C’est une première en France : au cœur du CHRU de Nancy, un service hospitalier entièrement dédié aux victimes de violences sexuelles propose un accompagnement spécialisé, gratuit et sur le long terme. Une innovation médicale et humaine. À l’origine de ce projet unique, la professeure Coraline Hingray, psychiatre, partie d’un constat implacable : « Les centres de psychotraumatisme existants manquent de moyens et ne sont pas centrés exclusivement sur les violences sexuelles. » Elle décide alors de créer un espace à part entière, au sein même du CHRU de Nancy, dédié à ces traumatismes souvent ignorés ou traités trop tard.
Un lieu pensé pour reconstruire, au-delà de la justice
Baptisé la Maison de la résilience, ce centre de 1 500 m², installé dans les murs de l’hôpital, offre une réponse innovante à un besoin croissant. Ici, aucune démarche judiciaire préalable n’est requise. La priorité est donnée à la reconstruction personnelle : « Même sans reconnaissance par la justice, la guérison reste possible », insiste Coraline Hingray. Gratuits, les soins sont assurés par une équipe pluridisciplinaire de 24 professionnels – psychiatres, psychologues, infirmiers, assistants sociaux. Ensemble, ils accueillent chaque semaine environ 130 patients, enfants, adolescents et adultes, envoyés par leur médecin traitant ou venus d’eux-mêmes.
Soins individualisés et ateliers collectifs pour sortir du silence
La philosophie du centre repose sur une approche globale, combinant soins individuels et séances collectives. Objectif : rendre les patients acteurs de leur reconstruction. « On commence par la psychoéducation, explique la professeure.
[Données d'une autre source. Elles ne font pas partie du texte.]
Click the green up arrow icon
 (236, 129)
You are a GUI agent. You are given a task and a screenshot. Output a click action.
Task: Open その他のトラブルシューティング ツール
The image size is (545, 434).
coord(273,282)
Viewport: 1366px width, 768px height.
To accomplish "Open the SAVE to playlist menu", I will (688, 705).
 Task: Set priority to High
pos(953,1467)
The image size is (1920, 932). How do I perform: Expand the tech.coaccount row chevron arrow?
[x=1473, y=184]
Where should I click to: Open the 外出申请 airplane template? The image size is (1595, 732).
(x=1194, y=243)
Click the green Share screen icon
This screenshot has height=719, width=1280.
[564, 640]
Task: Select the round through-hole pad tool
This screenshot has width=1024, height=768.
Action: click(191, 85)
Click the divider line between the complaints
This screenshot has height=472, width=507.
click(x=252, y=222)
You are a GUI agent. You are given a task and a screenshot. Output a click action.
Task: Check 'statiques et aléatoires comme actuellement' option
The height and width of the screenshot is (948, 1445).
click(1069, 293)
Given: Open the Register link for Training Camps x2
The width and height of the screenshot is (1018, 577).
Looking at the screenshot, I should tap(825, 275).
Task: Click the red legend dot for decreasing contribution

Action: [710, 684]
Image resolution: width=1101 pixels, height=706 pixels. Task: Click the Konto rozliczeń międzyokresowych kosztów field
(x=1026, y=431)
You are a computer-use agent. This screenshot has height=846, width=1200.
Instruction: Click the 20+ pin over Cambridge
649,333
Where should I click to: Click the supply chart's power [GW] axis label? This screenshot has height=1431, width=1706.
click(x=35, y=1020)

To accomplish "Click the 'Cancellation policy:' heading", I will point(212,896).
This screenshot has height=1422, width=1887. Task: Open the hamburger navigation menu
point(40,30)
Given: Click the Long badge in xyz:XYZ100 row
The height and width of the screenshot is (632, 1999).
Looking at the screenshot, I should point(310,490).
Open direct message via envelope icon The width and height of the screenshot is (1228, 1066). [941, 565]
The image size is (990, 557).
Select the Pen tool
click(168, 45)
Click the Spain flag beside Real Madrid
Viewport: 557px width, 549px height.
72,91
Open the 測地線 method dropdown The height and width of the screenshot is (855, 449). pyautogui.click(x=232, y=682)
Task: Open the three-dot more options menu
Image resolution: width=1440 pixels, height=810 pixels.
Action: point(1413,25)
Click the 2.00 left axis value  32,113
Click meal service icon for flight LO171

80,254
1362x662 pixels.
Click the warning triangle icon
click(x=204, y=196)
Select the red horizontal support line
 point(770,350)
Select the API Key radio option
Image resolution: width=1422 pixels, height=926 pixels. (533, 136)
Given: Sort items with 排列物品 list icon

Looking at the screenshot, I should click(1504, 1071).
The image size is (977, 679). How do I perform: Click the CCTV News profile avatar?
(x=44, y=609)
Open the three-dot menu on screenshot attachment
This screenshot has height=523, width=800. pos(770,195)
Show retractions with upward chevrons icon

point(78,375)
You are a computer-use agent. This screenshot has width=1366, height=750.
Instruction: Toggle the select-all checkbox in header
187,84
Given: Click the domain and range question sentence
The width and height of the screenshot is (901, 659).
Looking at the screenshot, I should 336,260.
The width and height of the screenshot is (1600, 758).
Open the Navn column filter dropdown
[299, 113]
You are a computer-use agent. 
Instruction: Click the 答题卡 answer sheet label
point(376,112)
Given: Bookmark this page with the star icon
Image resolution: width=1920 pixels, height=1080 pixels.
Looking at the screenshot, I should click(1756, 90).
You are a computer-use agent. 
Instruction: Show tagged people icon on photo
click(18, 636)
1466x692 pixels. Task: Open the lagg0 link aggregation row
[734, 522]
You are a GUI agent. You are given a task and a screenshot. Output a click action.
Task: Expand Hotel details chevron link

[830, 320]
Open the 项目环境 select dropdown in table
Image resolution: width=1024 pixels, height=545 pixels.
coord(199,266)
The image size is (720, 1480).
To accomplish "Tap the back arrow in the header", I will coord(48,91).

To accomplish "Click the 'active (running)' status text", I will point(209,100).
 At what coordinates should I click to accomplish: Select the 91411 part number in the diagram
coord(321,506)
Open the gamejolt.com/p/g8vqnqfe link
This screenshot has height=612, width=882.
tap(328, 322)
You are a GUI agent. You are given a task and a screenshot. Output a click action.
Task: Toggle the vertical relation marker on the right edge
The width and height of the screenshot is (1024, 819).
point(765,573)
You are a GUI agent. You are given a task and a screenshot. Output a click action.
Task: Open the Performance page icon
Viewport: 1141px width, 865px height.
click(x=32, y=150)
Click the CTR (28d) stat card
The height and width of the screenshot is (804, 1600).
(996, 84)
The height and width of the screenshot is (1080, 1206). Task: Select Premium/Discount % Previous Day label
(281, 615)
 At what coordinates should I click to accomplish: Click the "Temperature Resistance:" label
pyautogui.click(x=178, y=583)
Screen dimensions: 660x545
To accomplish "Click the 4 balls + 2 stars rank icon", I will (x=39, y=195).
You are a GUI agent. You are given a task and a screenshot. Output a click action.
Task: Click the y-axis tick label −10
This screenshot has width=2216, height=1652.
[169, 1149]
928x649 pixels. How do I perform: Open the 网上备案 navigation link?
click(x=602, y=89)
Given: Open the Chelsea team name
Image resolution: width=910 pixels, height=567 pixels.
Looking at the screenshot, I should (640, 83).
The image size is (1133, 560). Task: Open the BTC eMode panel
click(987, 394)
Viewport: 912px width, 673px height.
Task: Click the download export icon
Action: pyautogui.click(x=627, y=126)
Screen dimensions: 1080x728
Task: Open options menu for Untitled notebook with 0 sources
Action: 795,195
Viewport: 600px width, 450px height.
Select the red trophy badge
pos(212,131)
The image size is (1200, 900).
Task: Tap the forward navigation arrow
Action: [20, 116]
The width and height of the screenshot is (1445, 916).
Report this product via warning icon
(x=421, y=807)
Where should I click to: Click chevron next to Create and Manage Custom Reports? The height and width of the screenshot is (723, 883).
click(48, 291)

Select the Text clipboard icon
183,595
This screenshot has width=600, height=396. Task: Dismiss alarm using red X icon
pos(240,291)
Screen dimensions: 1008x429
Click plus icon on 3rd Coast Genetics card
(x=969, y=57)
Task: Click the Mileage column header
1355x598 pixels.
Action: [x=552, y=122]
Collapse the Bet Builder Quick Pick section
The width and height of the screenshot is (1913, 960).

Il est essentiel que les victimes comprennent les mécanismes du traumatisme, les douleurs qu’elles ressentent, les symptômes qu’elles vivent. » Au fil des semaines, des ateliers de groupe sont proposés : expression corporelle, art-thérapie, relaxation… Ces espaces favorisent la parole, brisent l’isolement et permettent une lente réappropriation du corps et de soi. Au-delà de l’aspect thérapeutique, la création d’un lieu exclusivement consacré aux victimes de violences sexuelles est aussi un geste politique. « C’est une manière de ne plus invisibiliser ces violences, de dire enfin : vous avez votre place ici, et vous n’êtes pas seuls », affirme Coraline Hingray. Depuis l’ouverture du centre en décembre dernier, la Maison de la résilience affiche déjà une fréquentation soutenue. Et s’il reste encore à essaimer ce modèle sur le reste du territoire, à Nancy, une page s’est bel et bien tournée dans la prise en charge des blessures les plus profondes.